Tamas Sulyok est le nouveau président de la Hongrie
Le Parlement hongrois a élu Tamas Sulyok, président de la Cour constitutionnelle, comme nouveau président du pays, suite à la démission de l'ancienne présidente Katalin Novak, impliquée dans un scandale de grâce accordée dans une affaire de pédocriminalité.
En Hongrie, Tamas Sulyok, président de la Cour constitutionnelle soutenu par le Fidesz, le parti au pouvoir dirigé par le Premier ministre Viktor Orban, a été élu président lors d'un vote au Parlement. Lors de l'élection, à laquelle ont participé 146 députés, Sulyok a remporté une victoire écrasante avec 134 voix. Selon les résultats du scrutin, 5 députés ont voté contre et 7 bulletins ont été déclarés nuls.
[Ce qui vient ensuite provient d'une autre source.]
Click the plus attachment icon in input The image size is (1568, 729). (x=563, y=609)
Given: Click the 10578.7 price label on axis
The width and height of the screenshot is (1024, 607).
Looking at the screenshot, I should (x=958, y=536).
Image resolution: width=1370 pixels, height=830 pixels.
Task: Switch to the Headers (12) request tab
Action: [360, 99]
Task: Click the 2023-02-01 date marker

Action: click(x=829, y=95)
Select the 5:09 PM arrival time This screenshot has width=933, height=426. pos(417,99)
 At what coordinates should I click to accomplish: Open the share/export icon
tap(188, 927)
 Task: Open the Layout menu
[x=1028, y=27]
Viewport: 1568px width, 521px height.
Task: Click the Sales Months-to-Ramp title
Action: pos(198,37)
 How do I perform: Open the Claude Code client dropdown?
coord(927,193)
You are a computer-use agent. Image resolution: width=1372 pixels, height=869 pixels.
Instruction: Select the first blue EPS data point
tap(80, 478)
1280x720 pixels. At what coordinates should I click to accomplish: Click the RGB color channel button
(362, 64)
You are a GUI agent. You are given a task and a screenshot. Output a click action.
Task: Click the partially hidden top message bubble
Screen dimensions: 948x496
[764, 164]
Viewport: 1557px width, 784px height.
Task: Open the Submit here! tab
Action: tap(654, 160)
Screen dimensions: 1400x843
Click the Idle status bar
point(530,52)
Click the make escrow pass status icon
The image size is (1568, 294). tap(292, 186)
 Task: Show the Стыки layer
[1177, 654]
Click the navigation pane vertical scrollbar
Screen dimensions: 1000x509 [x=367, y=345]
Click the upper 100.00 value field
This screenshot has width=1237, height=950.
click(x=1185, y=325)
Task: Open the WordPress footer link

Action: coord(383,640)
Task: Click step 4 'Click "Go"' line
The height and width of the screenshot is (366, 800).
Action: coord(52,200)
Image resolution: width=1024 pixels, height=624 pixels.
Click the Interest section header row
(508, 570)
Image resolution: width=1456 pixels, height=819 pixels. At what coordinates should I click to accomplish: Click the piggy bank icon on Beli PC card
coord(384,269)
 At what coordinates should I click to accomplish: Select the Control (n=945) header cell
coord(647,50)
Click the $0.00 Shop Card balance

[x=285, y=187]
Au sein du Parlement hongrois, qui compte 199 sièges, une grande partie de l'opposition a exprimé son mécontentement en boycottant le vote.
VIVES CRITIQUES DE L'OPPOSITION
Dimanche, une manifestation soutenue par quatre partis d'opposition, réclamant que l'élection présidentielle soit organisée au suffrage universel direct, a été organisée dans le pays. Cette manifestation a été perçue comme un signe de la tension qui règne dans l'atmosphère politique hongroise.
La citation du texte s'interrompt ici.